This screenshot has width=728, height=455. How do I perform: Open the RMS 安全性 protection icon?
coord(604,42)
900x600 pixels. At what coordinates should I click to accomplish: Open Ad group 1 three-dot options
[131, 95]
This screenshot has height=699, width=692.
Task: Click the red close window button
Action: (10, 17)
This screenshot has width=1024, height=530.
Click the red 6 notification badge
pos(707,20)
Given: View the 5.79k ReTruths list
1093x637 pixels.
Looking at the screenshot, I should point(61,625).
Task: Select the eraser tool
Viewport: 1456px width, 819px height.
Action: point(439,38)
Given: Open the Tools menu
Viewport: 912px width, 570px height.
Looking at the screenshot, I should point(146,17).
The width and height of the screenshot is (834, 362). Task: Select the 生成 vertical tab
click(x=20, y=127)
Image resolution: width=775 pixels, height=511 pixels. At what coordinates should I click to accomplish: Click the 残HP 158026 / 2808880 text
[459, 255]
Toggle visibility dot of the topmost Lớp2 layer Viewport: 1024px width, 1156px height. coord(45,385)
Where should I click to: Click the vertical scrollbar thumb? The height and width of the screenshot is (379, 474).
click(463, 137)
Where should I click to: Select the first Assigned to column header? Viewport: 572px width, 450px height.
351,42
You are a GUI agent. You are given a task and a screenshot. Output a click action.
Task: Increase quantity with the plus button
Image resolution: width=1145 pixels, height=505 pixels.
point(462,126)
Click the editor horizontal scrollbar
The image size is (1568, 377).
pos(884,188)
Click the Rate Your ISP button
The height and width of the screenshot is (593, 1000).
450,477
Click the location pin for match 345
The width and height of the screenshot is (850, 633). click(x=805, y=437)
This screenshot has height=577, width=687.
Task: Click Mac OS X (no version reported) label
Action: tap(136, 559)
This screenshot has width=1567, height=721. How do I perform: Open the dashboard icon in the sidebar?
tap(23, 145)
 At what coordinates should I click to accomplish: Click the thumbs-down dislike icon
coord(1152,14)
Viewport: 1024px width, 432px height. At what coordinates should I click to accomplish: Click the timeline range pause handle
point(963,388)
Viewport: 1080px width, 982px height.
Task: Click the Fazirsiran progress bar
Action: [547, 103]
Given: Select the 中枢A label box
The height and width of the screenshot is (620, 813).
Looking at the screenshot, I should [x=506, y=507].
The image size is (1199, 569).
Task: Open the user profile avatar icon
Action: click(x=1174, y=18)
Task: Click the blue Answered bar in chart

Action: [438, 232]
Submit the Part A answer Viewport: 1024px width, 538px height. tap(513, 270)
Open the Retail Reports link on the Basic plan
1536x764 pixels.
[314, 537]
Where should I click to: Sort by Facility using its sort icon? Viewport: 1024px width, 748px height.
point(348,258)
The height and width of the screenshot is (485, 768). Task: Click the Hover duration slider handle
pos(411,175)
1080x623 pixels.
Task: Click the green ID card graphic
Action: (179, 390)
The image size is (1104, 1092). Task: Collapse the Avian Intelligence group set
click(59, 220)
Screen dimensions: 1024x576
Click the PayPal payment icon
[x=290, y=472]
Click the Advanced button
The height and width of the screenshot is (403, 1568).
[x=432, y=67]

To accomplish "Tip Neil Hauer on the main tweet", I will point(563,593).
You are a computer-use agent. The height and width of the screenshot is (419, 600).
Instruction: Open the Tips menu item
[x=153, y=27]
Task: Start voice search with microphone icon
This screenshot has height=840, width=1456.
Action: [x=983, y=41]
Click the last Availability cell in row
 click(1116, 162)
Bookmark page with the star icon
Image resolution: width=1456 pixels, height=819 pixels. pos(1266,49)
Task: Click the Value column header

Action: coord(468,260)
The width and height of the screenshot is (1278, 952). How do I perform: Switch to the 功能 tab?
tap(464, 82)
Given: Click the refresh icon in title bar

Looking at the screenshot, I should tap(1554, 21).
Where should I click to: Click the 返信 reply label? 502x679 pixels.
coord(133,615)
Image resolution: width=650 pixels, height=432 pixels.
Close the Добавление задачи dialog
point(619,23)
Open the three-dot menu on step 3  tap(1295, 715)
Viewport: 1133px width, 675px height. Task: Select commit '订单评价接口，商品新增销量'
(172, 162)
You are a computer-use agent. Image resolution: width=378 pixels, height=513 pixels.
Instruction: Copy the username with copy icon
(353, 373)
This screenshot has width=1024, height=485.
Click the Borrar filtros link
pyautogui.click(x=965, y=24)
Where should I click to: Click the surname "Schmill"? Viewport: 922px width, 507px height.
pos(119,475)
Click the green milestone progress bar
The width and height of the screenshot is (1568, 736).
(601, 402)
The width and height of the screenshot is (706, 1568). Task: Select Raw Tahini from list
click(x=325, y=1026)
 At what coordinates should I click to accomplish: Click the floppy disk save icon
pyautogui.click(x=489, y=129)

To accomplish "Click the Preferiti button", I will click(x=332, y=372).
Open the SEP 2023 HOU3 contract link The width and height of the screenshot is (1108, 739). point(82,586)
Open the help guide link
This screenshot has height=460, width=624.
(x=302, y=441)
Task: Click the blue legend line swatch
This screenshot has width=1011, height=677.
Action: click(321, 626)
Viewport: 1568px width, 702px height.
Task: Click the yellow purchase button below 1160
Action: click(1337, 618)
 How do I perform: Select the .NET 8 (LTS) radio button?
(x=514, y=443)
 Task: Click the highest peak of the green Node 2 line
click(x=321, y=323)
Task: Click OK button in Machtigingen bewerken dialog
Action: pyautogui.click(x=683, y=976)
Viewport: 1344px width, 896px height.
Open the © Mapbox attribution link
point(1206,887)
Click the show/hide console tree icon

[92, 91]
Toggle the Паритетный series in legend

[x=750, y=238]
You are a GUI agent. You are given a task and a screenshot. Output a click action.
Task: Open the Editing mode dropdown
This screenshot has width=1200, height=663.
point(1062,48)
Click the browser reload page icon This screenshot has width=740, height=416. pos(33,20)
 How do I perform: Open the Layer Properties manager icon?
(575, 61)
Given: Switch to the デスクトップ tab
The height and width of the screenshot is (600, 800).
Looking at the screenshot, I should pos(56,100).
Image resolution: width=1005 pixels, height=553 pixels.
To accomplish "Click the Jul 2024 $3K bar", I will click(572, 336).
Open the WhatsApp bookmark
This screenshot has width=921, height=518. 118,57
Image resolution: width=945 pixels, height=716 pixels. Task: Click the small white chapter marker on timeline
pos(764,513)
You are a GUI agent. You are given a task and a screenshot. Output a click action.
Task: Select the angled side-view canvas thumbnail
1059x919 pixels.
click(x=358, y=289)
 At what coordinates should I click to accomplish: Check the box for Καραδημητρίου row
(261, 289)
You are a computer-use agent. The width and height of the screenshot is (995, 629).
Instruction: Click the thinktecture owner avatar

▶ _Assignment_
Nothing in the records should be altered when they are written out again.

▶ _The completed task_
This screenshot has width=728, height=455. How do I perform: Open the RMS 安全性 protection icon?
coord(604,42)
900x600 pixels. At what coordinates should I click to accomplish: Open Ad group 1 three-dot options
[131, 95]
This screenshot has height=699, width=692.
Task: Click the red close window button
Action: (10, 17)
This screenshot has width=1024, height=530.
Click the red 6 notification badge
pos(707,20)
Given: View the 5.79k ReTruths list
1093x637 pixels.
Looking at the screenshot, I should point(61,625).
Task: Select the eraser tool
Viewport: 1456px width, 819px height.
Action: point(439,38)
Given: Open the Tools menu
Viewport: 912px width, 570px height.
Looking at the screenshot, I should point(146,17).
The width and height of the screenshot is (834, 362). Task: Select the 生成 vertical tab
click(x=20, y=127)
Image resolution: width=775 pixels, height=511 pixels. At what coordinates should I click to accomplish: Click the 残HP 158026 / 2808880 text
[459, 255]
Toggle visibility dot of the topmost Lớp2 layer Viewport: 1024px width, 1156px height. coord(45,385)
Where should I click to: Click the vertical scrollbar thumb? The height and width of the screenshot is (379, 474).
click(463, 137)
Where should I click to: Select the first Assigned to column header? Viewport: 572px width, 450px height.
351,42
You are a GUI agent. You are given a task and a screenshot. Output a click action.
Task: Increase quantity with the plus button
Image resolution: width=1145 pixels, height=505 pixels.
point(462,126)
Click the editor horizontal scrollbar
The image size is (1568, 377).
pos(884,188)
Click the Rate Your ISP button
The height and width of the screenshot is (593, 1000).
450,477
Click the location pin for match 345
The width and height of the screenshot is (850, 633). click(x=805, y=437)
This screenshot has height=577, width=687.
Task: Click Mac OS X (no version reported) label
Action: tap(136, 559)
This screenshot has width=1567, height=721. How do I perform: Open the dashboard icon in the sidebar?
tap(23, 145)
 At what coordinates should I click to accomplish: Click the thumbs-down dislike icon
coord(1152,14)
Viewport: 1024px width, 432px height. At what coordinates should I click to accomplish: Click the timeline range pause handle
point(963,388)
Viewport: 1080px width, 982px height.
Task: Click the Fazirsiran progress bar
Action: [547, 103]
Given: Select the 中枢A label box
The height and width of the screenshot is (620, 813).
Looking at the screenshot, I should [x=506, y=507].
The image size is (1199, 569).
Task: Open the user profile avatar icon
Action: click(x=1174, y=18)
Task: Click the blue Answered bar in chart

Action: [438, 232]
Submit the Part A answer Viewport: 1024px width, 538px height. tap(513, 270)
Open the Retail Reports link on the Basic plan
1536x764 pixels.
[314, 537]
Where should I click to: Sort by Facility using its sort icon? Viewport: 1024px width, 748px height.
point(348,258)
The height and width of the screenshot is (485, 768). Task: Click the Hover duration slider handle
pos(411,175)
1080x623 pixels.
Task: Click the green ID card graphic
Action: (179, 390)
The image size is (1104, 1092). Task: Collapse the Avian Intelligence group set
click(59, 220)
Screen dimensions: 1024x576
Click the PayPal payment icon
[x=290, y=472]
Click the Advanced button
The height and width of the screenshot is (403, 1568).
[x=432, y=67]

To accomplish "Tip Neil Hauer on the main tweet", I will point(563,593).
You are a computer-use agent. The height and width of the screenshot is (419, 600).
Instruction: Open the Tips menu item
[x=153, y=27]
Task: Start voice search with microphone icon
This screenshot has height=840, width=1456.
Action: [x=983, y=41]
Click the last Availability cell in row
 click(1116, 162)
Bookmark page with the star icon
Image resolution: width=1456 pixels, height=819 pixels. pos(1266,49)
Task: Click the Value column header

Action: coord(468,260)
The width and height of the screenshot is (1278, 952). How do I perform: Switch to the 功能 tab?
tap(464, 82)
Given: Click the refresh icon in title bar

Looking at the screenshot, I should tap(1554, 21).
Where should I click to: Click the 返信 reply label? 502x679 pixels.
coord(133,615)
Image resolution: width=650 pixels, height=432 pixels.
Close the Добавление задачи dialog
point(619,23)
Open the three-dot menu on step 3  tap(1295, 715)
Viewport: 1133px width, 675px height. Task: Select commit '订单评价接口，商品新增销量'
(172, 162)
You are a computer-use agent. Image resolution: width=378 pixels, height=513 pixels.
Instruction: Copy the username with copy icon
(353, 373)
This screenshot has width=1024, height=485.
Click the Borrar filtros link
pyautogui.click(x=965, y=24)
Where should I click to: Click the surname "Schmill"? Viewport: 922px width, 507px height.
pos(119,475)
Click the green milestone progress bar
The width and height of the screenshot is (1568, 736).
(601, 402)
The width and height of the screenshot is (706, 1568). Task: Select Raw Tahini from list
click(x=325, y=1026)
 At what coordinates should I click to accomplish: Click the floppy disk save icon
pyautogui.click(x=489, y=129)

To accomplish "Click the Preferiti button", I will click(x=332, y=372).
Open the SEP 2023 HOU3 contract link The width and height of the screenshot is (1108, 739). point(82,586)
Open the help guide link
This screenshot has height=460, width=624.
(x=302, y=441)
Task: Click the blue legend line swatch
This screenshot has width=1011, height=677.
Action: click(321, 626)
Viewport: 1568px width, 702px height.
Task: Click the yellow purchase button below 1160
Action: click(1337, 618)
 How do I perform: Select the .NET 8 (LTS) radio button?
(x=514, y=443)
 Task: Click the highest peak of the green Node 2 line
click(x=321, y=323)
Task: Click OK button in Machtigingen bewerken dialog
Action: pyautogui.click(x=683, y=976)
Viewport: 1344px width, 896px height.
Open the © Mapbox attribution link
point(1206,887)
Click the show/hide console tree icon

[92, 91]
Toggle the Паритетный series in legend

[x=750, y=238]
You are a GUI agent. You are given a task and a screenshot. Output a click action.
Task: Open the Editing mode dropdown
This screenshot has width=1200, height=663.
point(1062,48)
Click the browser reload page icon This screenshot has width=740, height=416. pos(33,20)
 How do I perform: Open the Layer Properties manager icon?
(575, 61)
Given: Switch to the デスクトップ tab
The height and width of the screenshot is (600, 800).
Looking at the screenshot, I should pos(56,100).
Image resolution: width=1005 pixels, height=553 pixels.
To accomplish "Click the Jul 2024 $3K bar", I will click(572, 336).
Open the WhatsApp bookmark
This screenshot has width=921, height=518. 118,57
Image resolution: width=945 pixels, height=716 pixels. Task: Click the small white chapter marker on timeline
pos(764,513)
You are a GUI agent. You are given a task and a screenshot. Output a click action.
Task: Select the angled side-view canvas thumbnail
1059x919 pixels.
click(x=358, y=289)
 At what coordinates should I click to accomplish: Check the box for Καραδημητρίου row
(261, 289)
You are a computer-use agent. The width and height of the screenshot is (995, 629).
Instruction: Click the thinktecture owner avatar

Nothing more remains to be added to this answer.